Fraudsters plumb new depths

Internet fraudsters have never shied away from dirty tricks, but the latest scam to hit Aussie and New Zealand email inboxes plumbs new depths.

Masquerading as a message from Westpac Bank in Australia, the email solicits donations for the country’s Paralympics team for the Athens games in August.

These types of scams are known as “phishes”. The current one, however, is more elaborate than previous ones, which have simply employed deceptive URLs to lure email recipients to bogus websites.

Westpac is actually the official sponsor for the Paralympians and there is a legitimate request for donations, which can be seen on the bank's website.

But when Computerworld analysed the bogus message and traced it to a site hosted in the US, it was noticed that a seemingly empty web page was loaded as well. The page contains encrypted Javascript that takes advantage of an exploit for unpatched versions of Windows, and which attempts to download two files from the website.

The last of the two files is a variant of the “Bizez” trojan horse, according to Nick FitzGerald, an antivirus researcher and consultant in Christchurch. FitzGerald says Bizex contains what’s know as a “keylogger”, a small application that surreptitiously keeps track what users type. In this case, Bizex would log users’ credit card numbers as they type them in to make the donations.

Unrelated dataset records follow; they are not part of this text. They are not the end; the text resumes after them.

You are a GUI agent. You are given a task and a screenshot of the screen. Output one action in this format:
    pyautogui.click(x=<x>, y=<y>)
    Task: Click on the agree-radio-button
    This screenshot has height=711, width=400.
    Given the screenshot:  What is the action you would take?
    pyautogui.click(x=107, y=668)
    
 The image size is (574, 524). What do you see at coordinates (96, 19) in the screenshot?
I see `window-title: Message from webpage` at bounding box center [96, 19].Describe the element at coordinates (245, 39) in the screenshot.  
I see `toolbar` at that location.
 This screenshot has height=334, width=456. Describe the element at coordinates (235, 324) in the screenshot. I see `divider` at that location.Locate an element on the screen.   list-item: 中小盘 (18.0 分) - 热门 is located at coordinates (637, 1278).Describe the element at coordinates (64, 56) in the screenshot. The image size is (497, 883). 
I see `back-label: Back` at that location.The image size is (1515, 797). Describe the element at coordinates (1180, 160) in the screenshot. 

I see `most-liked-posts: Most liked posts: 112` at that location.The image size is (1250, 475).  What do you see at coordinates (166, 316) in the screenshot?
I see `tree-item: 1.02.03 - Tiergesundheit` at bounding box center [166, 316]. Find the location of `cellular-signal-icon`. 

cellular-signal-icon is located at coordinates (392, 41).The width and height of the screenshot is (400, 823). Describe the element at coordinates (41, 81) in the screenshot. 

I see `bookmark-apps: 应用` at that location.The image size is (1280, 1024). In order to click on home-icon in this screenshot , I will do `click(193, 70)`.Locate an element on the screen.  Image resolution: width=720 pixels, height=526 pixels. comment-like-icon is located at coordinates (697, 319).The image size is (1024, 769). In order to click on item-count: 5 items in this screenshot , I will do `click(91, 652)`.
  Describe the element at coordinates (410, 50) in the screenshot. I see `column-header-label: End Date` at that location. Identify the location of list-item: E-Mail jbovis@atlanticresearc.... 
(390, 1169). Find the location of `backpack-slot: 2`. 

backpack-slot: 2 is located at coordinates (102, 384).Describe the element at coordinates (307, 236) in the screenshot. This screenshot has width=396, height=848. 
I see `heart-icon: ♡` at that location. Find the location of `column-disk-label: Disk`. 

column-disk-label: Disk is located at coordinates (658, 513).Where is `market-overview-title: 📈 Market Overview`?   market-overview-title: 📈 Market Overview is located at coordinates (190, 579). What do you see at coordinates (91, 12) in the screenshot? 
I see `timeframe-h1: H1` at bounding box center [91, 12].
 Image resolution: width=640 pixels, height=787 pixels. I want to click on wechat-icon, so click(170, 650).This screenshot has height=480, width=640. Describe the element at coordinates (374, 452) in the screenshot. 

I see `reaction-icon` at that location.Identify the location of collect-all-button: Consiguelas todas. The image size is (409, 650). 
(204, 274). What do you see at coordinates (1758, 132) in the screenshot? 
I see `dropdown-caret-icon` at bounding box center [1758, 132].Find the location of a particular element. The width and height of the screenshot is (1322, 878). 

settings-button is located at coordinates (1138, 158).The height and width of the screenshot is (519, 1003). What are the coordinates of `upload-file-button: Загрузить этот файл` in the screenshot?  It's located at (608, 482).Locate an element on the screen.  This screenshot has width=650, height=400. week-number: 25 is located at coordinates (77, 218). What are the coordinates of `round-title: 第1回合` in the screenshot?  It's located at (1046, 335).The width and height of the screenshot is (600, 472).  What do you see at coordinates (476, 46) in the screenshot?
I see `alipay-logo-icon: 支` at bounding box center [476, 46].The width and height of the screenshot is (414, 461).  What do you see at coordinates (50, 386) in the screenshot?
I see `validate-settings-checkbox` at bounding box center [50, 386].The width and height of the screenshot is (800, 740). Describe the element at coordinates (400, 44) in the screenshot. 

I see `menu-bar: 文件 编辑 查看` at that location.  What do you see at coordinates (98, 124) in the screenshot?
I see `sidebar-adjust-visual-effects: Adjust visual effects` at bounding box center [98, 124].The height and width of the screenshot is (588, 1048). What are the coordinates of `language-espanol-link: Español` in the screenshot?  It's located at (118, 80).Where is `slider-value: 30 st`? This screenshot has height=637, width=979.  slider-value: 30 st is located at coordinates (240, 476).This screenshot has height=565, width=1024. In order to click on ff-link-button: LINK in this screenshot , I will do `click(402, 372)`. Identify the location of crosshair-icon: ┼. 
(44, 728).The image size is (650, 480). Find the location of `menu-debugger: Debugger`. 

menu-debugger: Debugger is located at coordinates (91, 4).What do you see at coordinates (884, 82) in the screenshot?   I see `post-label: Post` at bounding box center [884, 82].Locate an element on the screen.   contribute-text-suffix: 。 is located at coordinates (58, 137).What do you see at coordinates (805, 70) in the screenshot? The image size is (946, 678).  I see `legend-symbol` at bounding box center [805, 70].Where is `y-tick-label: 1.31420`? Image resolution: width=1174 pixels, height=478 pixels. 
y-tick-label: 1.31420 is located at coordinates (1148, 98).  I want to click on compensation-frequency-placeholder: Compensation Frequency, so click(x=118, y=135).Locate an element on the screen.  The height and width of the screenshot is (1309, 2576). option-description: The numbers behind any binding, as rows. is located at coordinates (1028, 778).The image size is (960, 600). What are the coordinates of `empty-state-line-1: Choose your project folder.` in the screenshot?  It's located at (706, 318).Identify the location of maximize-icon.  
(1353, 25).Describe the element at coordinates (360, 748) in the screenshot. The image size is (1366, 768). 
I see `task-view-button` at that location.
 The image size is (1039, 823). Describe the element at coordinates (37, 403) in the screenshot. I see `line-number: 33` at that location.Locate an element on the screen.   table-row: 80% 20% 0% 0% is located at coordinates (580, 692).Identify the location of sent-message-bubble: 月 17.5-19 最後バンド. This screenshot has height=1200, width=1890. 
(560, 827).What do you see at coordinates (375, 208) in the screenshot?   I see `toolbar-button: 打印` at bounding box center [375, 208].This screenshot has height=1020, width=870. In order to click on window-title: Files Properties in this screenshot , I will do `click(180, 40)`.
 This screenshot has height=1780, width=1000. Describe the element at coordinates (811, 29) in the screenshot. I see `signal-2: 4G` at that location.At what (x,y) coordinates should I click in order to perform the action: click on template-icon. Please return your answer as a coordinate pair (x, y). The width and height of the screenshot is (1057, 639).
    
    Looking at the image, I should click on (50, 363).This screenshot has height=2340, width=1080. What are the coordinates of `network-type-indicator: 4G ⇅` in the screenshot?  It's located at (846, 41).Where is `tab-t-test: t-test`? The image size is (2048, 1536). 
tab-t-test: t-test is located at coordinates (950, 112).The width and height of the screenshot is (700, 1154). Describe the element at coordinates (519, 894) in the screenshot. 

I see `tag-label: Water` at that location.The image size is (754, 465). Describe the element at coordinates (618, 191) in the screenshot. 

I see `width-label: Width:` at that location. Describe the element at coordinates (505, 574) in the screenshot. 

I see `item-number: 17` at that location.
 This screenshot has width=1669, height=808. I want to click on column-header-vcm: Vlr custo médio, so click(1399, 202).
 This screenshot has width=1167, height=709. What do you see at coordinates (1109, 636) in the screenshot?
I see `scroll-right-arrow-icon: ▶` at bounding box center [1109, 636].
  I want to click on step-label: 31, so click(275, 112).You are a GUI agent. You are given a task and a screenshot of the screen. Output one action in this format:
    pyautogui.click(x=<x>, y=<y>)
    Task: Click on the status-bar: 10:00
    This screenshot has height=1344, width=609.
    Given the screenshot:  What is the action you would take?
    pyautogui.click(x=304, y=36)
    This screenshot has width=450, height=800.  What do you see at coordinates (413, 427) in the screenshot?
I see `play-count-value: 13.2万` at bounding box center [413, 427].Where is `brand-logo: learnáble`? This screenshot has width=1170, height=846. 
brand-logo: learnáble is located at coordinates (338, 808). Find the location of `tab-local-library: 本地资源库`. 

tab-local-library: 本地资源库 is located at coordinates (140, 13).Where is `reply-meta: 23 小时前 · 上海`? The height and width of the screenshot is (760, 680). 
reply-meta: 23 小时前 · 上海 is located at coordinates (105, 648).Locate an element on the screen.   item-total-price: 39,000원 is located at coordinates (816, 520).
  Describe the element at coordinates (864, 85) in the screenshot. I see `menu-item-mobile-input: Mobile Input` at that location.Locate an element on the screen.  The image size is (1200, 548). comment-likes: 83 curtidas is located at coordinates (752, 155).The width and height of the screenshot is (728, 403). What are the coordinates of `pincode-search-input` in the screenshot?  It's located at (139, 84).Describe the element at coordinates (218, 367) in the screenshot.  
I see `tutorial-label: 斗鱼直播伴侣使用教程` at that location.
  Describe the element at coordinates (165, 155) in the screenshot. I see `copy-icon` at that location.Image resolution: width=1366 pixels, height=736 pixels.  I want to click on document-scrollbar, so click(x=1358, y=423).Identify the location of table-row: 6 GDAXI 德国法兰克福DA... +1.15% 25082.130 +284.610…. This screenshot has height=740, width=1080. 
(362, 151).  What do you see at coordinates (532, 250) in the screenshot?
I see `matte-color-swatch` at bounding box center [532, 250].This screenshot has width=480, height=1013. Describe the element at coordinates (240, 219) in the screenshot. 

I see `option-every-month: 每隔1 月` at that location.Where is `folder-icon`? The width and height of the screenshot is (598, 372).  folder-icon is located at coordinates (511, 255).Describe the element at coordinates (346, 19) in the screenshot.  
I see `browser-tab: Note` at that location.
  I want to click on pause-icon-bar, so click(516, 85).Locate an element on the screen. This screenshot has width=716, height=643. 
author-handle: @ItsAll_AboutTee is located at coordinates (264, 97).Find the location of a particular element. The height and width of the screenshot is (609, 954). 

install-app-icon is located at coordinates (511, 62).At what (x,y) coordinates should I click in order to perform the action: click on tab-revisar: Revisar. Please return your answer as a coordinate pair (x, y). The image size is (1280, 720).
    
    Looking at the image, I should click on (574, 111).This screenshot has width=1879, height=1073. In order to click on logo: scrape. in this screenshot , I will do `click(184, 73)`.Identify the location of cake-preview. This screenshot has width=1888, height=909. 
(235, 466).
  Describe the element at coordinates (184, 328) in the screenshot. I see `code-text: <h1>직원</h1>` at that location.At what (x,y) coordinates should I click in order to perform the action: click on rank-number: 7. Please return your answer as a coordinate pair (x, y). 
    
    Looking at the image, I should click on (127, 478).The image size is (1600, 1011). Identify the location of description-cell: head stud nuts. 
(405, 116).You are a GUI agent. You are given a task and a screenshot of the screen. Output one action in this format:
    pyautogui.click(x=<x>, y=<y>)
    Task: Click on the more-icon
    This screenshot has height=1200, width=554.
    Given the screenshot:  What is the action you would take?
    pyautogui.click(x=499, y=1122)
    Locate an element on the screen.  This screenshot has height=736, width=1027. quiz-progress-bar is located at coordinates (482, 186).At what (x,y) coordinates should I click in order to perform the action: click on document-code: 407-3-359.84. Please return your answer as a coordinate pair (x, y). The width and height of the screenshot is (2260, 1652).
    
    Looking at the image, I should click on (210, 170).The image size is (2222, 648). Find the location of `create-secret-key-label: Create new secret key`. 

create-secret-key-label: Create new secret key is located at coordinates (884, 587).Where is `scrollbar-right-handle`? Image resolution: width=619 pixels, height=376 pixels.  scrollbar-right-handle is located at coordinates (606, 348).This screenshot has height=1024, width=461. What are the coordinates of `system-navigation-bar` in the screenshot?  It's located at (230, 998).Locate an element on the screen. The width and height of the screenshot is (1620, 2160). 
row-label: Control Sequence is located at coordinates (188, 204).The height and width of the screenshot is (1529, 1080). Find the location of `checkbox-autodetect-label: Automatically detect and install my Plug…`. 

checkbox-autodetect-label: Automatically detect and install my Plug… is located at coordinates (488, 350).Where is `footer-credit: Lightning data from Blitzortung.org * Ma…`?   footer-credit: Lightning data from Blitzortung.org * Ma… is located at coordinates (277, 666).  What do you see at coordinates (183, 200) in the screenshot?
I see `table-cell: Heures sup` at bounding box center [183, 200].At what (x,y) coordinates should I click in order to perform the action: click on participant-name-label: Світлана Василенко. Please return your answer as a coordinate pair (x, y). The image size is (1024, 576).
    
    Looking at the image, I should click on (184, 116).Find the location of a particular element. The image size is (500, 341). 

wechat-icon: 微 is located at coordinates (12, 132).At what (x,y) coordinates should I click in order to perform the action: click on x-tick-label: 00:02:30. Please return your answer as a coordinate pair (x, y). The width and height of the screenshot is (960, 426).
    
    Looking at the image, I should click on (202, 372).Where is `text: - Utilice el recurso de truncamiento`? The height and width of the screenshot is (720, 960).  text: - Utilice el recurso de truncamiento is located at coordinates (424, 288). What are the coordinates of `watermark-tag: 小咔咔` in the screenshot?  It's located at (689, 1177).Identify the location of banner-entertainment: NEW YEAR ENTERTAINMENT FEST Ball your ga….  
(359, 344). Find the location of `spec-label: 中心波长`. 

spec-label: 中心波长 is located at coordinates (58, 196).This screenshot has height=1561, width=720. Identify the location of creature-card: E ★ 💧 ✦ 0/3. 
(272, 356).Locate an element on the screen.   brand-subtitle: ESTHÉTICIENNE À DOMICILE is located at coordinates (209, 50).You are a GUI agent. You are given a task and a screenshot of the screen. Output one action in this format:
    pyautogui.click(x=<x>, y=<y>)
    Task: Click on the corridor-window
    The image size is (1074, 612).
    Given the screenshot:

This means the scammers don’t need to set up bogus websites to obtain people’s credit card numbers –- rather they could simply direct victims to the correct payments processor and the donation would be made. The card numbers could then be used by the scammers.

Craig Hobbs, the executive director of New Zealand’s Paralympics team, expressed disgust and concern at the scam.

“It’s hard enough as it is to get people to donate without these things coming along and creating suspicion.”

Having limited resources to organise physical fund-raising, Hobbs said that using the internet and postal campaigns was attractive for the New Zealand Paralympians, as it can reach many people cheaply.

Hobbs immediately alerted his Australian counterparts when told by Computerworld of the scam. As of writing, however, the US website is still up. Apart from the Westpac scam, the site contains advertisements for credit card “skimmers” (hand-held magnetic strip readers) and dubious-sounding online money transfer systems.

Computerworld alerted both the site hosting service and Westpac Australia to the scam, but received no reply before deadline.